Exercise aim: Copy the lines below exactly as they appear, starting at the line that contains "What do you see at coordinates (761, 814)" and stopping after the line that contains "(114, 249).". Reproduce only those lines.

______

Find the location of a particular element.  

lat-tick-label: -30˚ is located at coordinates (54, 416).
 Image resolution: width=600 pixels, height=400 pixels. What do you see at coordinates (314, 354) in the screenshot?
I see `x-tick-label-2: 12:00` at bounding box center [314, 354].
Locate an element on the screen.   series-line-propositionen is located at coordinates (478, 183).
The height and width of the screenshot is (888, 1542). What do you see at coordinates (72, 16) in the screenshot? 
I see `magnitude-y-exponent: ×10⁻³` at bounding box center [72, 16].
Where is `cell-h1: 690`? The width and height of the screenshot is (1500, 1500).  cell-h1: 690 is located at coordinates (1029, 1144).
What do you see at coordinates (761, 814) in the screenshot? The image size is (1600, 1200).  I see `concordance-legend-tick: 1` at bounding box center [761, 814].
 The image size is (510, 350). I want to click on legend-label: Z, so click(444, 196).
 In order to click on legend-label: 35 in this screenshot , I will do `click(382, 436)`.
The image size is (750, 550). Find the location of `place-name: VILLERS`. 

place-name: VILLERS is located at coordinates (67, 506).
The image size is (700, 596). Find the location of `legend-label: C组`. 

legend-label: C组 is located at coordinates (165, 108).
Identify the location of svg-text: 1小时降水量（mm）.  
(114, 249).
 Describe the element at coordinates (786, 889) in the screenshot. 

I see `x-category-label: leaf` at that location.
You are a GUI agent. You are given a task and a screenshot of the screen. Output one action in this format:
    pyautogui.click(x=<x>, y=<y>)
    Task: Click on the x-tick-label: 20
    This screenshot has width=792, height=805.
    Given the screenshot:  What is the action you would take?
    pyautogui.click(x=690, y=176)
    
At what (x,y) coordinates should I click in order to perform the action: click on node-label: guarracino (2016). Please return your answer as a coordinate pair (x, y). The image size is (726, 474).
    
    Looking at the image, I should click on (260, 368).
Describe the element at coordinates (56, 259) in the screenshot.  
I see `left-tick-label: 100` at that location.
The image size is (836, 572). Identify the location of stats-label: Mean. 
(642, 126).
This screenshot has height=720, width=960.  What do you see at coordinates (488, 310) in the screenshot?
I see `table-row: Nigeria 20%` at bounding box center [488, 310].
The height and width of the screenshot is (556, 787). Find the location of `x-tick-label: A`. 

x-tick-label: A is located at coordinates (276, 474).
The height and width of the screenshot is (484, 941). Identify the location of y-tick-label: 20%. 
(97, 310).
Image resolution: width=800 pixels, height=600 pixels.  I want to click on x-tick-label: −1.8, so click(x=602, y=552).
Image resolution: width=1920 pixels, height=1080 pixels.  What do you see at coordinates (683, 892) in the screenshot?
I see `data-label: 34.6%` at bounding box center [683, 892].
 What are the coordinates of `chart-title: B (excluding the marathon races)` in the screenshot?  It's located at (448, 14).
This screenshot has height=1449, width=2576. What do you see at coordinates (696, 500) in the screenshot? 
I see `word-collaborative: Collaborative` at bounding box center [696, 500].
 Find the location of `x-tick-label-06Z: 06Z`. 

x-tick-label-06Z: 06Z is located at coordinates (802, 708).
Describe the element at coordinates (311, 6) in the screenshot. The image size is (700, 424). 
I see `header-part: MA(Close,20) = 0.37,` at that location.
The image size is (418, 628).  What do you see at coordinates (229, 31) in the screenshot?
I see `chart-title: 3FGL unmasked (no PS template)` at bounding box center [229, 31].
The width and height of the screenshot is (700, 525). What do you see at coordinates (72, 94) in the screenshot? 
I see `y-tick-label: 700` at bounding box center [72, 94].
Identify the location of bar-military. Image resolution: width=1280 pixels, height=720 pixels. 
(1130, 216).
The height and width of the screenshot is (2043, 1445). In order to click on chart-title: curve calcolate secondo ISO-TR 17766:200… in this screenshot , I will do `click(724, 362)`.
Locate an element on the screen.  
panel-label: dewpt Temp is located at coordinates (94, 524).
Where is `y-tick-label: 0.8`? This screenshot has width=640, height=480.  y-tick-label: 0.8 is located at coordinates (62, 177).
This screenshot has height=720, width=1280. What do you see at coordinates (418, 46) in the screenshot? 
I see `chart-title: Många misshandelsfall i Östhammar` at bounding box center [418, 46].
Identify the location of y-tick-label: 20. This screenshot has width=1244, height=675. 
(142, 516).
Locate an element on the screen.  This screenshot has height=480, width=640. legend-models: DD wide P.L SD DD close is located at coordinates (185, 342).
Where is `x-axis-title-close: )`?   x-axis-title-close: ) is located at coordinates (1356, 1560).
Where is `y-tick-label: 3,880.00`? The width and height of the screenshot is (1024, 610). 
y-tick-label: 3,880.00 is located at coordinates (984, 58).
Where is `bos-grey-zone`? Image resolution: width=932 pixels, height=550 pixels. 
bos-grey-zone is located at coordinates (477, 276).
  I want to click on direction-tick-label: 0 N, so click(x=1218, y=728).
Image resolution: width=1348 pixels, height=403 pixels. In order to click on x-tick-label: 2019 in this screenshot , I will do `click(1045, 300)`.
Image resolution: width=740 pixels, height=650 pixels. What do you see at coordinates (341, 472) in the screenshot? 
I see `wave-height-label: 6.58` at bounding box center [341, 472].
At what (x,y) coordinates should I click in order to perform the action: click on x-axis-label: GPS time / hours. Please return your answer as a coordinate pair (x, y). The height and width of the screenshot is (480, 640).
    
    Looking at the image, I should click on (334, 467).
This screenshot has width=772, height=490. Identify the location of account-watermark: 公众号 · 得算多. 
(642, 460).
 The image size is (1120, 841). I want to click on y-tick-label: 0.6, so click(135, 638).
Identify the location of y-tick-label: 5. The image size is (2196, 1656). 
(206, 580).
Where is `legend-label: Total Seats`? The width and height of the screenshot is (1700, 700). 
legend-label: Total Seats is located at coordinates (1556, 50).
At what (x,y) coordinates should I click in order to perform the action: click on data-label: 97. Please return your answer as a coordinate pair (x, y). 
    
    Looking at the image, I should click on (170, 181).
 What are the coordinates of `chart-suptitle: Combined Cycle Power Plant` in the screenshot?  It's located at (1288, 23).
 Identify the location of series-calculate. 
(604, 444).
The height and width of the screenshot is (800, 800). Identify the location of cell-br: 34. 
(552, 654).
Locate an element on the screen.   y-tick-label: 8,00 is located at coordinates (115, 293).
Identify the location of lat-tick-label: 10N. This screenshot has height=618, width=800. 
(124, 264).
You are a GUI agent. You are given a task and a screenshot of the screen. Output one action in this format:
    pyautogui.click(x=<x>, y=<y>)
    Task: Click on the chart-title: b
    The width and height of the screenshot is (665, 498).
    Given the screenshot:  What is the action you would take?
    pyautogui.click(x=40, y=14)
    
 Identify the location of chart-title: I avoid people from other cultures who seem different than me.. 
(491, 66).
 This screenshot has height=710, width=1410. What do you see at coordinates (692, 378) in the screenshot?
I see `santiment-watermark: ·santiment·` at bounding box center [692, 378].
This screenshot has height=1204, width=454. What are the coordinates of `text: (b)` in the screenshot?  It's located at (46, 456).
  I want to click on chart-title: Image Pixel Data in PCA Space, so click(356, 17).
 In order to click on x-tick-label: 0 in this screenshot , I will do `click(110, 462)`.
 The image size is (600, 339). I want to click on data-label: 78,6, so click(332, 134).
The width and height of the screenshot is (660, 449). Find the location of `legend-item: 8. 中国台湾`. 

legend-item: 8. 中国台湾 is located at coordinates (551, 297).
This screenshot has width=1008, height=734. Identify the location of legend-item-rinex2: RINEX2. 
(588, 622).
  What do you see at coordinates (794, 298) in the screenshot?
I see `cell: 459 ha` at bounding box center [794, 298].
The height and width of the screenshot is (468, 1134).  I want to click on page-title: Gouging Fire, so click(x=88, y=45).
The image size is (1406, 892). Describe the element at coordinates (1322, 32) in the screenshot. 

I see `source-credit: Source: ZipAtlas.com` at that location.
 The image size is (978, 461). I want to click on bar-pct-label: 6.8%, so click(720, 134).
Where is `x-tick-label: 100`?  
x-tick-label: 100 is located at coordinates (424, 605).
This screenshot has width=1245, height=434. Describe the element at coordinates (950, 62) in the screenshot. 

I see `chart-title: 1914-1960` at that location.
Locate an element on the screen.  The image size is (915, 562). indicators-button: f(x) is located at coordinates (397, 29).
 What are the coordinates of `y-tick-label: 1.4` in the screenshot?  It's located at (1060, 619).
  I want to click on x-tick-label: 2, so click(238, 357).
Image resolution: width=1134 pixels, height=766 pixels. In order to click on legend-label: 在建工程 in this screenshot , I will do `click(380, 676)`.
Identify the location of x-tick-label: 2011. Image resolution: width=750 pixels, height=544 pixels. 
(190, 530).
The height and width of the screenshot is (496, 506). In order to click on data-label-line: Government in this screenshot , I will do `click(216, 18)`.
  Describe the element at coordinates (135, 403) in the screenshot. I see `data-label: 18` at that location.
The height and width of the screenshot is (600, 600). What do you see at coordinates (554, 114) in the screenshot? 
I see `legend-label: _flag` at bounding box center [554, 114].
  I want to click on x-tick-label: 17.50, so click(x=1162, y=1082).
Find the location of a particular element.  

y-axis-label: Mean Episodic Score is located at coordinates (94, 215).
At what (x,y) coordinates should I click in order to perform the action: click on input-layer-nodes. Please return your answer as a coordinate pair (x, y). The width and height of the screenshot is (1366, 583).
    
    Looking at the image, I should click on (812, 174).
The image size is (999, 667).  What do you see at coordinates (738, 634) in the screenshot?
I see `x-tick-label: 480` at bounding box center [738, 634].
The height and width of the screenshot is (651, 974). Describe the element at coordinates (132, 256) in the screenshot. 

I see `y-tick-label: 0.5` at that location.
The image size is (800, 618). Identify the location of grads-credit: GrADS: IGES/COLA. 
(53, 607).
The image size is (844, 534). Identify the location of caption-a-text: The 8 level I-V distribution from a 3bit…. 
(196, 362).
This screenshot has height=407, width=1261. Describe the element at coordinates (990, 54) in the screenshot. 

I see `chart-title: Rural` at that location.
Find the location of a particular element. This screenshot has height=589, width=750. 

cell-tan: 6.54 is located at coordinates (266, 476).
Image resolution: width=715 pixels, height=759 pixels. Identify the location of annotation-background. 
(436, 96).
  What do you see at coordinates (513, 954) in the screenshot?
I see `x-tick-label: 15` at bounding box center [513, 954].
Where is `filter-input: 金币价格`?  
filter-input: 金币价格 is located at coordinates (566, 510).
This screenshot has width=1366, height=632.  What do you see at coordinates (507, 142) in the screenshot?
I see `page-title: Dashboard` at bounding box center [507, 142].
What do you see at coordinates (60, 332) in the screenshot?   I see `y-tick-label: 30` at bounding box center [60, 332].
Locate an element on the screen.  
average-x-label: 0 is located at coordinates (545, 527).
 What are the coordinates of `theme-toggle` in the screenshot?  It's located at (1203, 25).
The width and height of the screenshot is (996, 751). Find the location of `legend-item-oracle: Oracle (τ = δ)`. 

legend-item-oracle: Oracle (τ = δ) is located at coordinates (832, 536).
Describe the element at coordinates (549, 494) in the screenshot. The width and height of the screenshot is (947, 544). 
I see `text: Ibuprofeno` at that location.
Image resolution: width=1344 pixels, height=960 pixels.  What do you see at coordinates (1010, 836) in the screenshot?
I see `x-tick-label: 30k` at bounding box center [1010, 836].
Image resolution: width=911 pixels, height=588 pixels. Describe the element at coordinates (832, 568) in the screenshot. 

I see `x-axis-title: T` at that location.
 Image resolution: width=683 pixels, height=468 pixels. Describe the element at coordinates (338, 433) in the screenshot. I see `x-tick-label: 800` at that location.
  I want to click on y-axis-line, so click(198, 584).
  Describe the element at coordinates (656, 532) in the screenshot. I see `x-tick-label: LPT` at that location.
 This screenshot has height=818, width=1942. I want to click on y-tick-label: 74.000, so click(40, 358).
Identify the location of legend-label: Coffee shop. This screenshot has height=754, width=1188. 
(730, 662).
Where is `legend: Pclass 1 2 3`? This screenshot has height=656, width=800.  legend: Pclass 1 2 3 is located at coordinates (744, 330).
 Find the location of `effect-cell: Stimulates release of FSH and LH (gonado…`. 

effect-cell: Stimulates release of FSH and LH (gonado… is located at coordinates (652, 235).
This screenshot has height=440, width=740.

______

Response area:
What do you see at coordinates (761, 814) in the screenshot? The image size is (1600, 1200).  I see `concordance-legend-tick: 1` at bounding box center [761, 814].
 The image size is (510, 350). I want to click on legend-label: Z, so click(444, 196).
 In order to click on legend-label: 35 in this screenshot , I will do `click(382, 436)`.
The image size is (750, 550). Find the location of `place-name: VILLERS`. 

place-name: VILLERS is located at coordinates (67, 506).
The image size is (700, 596). Find the location of `legend-label: C组`. 

legend-label: C组 is located at coordinates (165, 108).
Identify the location of svg-text: 1小时降水量（mm）.  
(114, 249).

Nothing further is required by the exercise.